Sensitivity labels for Microsoft 365 Groups
You can create sensitivity labels that the users in your organization can set when they create a Microsoft 365 group. Sensitivity labels help enforce consistent security and access controls during group creation. By using sensitivity labels, you can configure:
- Privacy (public or private)
- Guest access
- Unmanaged device access
For example, you can create a label called Highly Confidential and specify that any group created with this label is private and doesn't allow guests. When users in your organization select this label during group creation, the group is set to private and group members aren't allowed to add guests to the group.
For information about creating, managing, and using sensitivity labels, see Use sensitivity labels to protect content in Microsoft Teams, Microsoft 365 groups, and SharePoint sites.
Microsoft 365 plans that include Microsoft 365 Groups
Any Microsoft 365 subscription that includes Exchange Online and SharePoint in Microsoft 365 supports groups. This support includes the Business Basic, Business Standard, and Business Premium plans, as well as the Enterprise E1, E3, and Microsoft 365 E5 plans. The group adopts the licensing of the person who creates it. As long as the creator has the proper license for the features you want the group to have, that license extends to the group.
Note
For more information about Microsoft 365 service families and plans, see Microsoft 365 plan options.

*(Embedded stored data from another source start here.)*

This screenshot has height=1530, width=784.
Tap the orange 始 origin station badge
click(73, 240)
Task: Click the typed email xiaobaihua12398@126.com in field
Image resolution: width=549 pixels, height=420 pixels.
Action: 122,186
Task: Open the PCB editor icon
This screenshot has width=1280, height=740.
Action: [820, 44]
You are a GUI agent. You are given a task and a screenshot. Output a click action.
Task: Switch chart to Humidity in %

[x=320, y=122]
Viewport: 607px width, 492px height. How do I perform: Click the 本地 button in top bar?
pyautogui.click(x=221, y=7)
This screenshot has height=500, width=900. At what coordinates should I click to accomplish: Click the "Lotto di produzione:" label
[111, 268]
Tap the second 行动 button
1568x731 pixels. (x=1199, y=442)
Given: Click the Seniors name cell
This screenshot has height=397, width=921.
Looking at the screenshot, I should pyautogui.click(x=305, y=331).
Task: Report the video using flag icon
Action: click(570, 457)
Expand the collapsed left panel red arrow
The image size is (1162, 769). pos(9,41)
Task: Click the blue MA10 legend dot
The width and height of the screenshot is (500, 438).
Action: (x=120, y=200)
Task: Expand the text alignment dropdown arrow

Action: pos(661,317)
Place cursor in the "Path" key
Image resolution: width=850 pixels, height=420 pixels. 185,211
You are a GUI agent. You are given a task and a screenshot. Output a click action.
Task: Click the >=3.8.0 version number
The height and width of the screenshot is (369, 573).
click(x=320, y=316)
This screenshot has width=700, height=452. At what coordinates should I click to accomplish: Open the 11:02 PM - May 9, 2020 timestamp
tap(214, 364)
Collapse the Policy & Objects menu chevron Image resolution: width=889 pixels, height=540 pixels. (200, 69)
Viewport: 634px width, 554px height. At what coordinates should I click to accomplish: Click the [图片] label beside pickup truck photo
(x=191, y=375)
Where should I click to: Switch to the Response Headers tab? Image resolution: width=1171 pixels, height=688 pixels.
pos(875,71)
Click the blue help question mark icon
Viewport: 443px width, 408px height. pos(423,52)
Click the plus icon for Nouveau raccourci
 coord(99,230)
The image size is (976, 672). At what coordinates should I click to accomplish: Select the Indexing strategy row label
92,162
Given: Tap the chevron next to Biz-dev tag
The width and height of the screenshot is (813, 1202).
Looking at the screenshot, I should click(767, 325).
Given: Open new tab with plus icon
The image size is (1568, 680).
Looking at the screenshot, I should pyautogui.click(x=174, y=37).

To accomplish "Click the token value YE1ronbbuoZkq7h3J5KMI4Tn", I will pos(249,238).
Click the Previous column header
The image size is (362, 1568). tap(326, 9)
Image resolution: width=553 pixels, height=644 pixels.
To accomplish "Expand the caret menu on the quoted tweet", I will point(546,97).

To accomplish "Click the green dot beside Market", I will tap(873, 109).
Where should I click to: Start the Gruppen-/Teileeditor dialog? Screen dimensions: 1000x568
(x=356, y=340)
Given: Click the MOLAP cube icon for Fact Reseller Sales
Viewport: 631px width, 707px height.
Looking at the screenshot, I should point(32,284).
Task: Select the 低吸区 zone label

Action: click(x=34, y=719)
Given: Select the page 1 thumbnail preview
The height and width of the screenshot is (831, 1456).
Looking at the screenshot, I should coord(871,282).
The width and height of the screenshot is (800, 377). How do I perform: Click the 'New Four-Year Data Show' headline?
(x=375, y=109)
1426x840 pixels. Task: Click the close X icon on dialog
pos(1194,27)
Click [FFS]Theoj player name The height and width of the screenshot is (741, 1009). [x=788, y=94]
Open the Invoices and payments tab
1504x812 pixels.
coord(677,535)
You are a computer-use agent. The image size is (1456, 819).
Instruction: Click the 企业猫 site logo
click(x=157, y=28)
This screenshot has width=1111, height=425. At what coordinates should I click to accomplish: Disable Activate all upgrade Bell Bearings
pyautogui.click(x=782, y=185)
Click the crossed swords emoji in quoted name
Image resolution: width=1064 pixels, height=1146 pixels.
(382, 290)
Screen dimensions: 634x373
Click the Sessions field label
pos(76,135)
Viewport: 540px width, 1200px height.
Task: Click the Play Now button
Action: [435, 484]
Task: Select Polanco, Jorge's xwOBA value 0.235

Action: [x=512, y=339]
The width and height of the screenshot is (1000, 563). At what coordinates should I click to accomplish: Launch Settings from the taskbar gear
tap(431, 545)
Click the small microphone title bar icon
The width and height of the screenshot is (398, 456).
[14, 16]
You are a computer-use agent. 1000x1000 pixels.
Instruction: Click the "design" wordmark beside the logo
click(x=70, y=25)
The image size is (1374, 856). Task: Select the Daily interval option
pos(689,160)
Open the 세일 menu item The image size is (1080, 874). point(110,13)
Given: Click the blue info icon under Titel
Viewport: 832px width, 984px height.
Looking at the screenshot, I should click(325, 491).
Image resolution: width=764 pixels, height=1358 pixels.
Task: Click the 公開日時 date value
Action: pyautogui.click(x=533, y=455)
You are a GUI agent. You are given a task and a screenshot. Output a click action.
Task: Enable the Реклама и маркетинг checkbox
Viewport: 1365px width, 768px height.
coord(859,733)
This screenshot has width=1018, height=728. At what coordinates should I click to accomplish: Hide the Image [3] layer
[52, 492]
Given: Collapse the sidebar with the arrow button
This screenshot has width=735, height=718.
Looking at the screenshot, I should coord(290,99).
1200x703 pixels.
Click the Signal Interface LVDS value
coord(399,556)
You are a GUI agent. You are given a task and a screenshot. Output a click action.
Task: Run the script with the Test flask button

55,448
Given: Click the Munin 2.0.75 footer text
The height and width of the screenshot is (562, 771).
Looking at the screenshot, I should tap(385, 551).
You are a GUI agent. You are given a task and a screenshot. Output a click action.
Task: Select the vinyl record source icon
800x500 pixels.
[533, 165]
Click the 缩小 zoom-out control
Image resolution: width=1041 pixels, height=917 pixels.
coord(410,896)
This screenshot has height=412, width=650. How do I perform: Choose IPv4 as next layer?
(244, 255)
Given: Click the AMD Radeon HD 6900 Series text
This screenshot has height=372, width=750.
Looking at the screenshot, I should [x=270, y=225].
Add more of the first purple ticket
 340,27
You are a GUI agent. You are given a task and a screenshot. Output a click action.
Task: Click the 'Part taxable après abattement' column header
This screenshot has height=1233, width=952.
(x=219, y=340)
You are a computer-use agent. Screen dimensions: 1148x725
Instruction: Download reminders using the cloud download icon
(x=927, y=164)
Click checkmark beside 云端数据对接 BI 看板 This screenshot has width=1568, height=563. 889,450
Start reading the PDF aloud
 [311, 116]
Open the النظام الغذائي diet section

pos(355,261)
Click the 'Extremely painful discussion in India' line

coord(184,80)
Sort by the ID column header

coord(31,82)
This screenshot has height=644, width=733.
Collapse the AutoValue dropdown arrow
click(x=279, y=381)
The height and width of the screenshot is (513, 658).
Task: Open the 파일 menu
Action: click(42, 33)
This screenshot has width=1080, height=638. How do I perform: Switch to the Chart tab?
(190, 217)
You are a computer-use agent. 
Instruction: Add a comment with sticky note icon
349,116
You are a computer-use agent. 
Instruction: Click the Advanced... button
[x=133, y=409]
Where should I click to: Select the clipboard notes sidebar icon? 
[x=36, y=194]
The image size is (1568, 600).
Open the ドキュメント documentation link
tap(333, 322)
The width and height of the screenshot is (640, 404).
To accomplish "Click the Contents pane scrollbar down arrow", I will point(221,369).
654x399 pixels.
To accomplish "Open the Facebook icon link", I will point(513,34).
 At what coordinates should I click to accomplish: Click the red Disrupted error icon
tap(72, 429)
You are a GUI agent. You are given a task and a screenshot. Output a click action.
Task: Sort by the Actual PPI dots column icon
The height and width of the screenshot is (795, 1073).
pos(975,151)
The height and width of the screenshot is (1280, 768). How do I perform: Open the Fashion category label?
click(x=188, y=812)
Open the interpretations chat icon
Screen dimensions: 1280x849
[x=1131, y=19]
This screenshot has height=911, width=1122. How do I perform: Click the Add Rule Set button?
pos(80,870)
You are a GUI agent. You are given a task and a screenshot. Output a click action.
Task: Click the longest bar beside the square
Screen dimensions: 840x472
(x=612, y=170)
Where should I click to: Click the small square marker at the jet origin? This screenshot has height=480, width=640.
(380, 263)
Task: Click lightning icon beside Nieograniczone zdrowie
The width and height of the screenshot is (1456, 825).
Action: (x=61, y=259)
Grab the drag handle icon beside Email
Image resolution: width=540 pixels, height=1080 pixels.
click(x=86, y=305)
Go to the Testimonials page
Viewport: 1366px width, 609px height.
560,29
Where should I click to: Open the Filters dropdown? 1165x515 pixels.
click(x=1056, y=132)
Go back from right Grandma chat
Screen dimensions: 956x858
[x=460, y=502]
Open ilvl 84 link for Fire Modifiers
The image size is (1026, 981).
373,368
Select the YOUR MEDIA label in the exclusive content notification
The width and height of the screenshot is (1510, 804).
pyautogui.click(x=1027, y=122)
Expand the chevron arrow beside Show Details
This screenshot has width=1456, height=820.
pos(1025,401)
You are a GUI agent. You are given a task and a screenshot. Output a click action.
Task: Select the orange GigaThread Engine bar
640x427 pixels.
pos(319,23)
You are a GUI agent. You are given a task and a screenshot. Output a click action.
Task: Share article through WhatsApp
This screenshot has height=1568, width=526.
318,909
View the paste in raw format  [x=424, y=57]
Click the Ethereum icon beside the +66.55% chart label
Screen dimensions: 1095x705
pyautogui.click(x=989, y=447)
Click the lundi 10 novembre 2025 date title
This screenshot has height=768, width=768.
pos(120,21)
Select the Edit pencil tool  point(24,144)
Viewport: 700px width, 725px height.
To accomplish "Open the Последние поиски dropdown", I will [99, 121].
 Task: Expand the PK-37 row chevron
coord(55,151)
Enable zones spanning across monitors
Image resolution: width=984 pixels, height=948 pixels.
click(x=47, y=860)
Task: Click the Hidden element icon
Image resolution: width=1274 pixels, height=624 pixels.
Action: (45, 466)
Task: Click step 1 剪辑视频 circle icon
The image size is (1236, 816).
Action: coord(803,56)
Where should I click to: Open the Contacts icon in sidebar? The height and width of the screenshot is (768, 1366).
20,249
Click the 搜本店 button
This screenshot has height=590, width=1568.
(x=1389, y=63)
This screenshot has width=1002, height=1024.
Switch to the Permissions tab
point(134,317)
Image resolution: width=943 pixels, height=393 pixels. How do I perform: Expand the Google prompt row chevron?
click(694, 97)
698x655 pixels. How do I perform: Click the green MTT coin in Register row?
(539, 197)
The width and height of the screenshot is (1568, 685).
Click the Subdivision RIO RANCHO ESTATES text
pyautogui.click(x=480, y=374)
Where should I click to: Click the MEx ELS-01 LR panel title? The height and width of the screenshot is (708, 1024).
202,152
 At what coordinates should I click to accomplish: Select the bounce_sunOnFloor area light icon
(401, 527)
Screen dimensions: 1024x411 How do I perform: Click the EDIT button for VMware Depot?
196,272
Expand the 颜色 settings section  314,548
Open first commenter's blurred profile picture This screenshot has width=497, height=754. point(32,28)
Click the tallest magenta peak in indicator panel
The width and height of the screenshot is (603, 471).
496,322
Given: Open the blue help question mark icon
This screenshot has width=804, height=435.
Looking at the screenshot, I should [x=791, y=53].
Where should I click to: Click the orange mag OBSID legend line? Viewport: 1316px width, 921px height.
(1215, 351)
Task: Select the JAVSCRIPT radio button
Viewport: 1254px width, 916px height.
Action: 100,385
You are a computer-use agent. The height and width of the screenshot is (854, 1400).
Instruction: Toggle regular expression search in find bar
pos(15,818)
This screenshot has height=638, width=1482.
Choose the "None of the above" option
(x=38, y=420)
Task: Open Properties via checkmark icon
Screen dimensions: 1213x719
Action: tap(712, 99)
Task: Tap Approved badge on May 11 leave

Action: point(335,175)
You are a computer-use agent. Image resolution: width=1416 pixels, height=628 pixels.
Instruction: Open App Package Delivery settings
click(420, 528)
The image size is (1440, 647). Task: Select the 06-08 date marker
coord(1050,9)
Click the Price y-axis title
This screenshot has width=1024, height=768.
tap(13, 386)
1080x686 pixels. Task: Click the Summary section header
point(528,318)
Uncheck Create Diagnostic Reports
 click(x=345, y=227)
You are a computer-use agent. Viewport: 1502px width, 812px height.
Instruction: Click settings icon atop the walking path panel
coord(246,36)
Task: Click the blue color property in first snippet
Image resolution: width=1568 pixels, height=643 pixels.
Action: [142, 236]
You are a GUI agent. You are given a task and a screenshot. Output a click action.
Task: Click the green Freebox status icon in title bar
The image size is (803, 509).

If you have an Exchange-only plan, you can still get the shared inbox and shared calendar features of groups in Outlook but you don't get the document library, Planner, or any of the other capabilities.
Microsoft 365 groups work with Microsoft Entra ID. The groups features you get depend on which Microsoft Entra ID subscription you have and what licenses are assigned to the person who created the group.
From an administrative perspective, creator's licenses and Microsoft Entra ID subscription determine group capabilities. Licenses assigned to individual group members don't determine group capabilities.
Important
For all the groups features, if you have a Microsoft Entra ID P1 or Microsoft Entra ID P2 subscription, users can join the group whether or not they have a Microsoft Entra ID P1 license assigned to them. Licensing isn't enforced.
Periodically, Microsoft generates usage reports that tell you which users are missing a license and need one assigned to them to be compliant with the licensing requirements. For example, if a user doesn't have a license and they're added to a group where the naming policy is enforced, the report flags that they need a license.